Entries for locating words and elements:
★ ★ ★ ★ ★ ★ ★
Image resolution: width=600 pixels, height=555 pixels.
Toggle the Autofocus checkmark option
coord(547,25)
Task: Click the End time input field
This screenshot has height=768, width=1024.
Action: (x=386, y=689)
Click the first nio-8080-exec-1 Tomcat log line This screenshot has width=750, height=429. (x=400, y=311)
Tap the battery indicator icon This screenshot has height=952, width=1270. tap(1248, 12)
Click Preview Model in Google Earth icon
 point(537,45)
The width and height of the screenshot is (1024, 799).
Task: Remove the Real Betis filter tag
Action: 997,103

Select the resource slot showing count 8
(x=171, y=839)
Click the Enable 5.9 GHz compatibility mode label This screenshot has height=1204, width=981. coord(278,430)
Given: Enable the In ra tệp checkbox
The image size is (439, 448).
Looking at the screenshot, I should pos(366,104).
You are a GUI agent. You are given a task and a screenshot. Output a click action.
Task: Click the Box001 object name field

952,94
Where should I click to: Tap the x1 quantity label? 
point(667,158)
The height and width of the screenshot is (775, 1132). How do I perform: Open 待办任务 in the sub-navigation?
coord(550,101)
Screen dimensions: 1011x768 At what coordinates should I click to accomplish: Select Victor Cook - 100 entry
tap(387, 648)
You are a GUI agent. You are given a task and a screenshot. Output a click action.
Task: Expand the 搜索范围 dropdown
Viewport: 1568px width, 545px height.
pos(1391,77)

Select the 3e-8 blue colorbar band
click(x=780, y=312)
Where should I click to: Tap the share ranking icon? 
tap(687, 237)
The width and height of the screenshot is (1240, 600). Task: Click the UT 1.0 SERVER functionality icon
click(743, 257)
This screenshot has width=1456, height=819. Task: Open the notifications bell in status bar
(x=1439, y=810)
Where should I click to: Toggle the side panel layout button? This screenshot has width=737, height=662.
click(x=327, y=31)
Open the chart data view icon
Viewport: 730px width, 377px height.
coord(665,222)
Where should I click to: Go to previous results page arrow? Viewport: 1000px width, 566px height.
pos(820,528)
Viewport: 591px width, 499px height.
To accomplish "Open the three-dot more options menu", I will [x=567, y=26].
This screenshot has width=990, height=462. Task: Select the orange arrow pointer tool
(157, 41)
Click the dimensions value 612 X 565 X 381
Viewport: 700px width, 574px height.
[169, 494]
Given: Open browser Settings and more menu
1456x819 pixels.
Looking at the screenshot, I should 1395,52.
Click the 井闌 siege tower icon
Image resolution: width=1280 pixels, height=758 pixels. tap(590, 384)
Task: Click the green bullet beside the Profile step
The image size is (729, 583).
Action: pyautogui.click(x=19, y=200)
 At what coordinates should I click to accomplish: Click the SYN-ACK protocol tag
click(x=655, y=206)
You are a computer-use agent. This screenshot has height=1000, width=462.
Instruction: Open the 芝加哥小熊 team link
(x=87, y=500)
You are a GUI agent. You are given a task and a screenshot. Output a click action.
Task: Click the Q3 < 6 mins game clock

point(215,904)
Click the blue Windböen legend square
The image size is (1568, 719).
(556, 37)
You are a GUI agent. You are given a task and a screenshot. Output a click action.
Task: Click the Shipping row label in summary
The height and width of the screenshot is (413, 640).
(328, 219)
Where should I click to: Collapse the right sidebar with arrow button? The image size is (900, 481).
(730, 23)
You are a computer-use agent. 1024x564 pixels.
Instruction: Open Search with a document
★ ★ ★ ★ ★ ★ ★
WHAT IS NEEDED: Pull out every line above that contains the string "Where", and copy each one in full.

FINAL RESULT:
Where should I click to: Tap the x1 quantity label? 
Where should I click to: Tap the share ranking icon? 
Where should I click to: Toggle the side panel layout button? This screenshot has width=737, height=662.
Where should I click to: Go to previous results page arrow? Viewport: 1000px width, 566px height.
Where should I click to: Collapse the right sidebar with arrow button? The image size is (900, 481).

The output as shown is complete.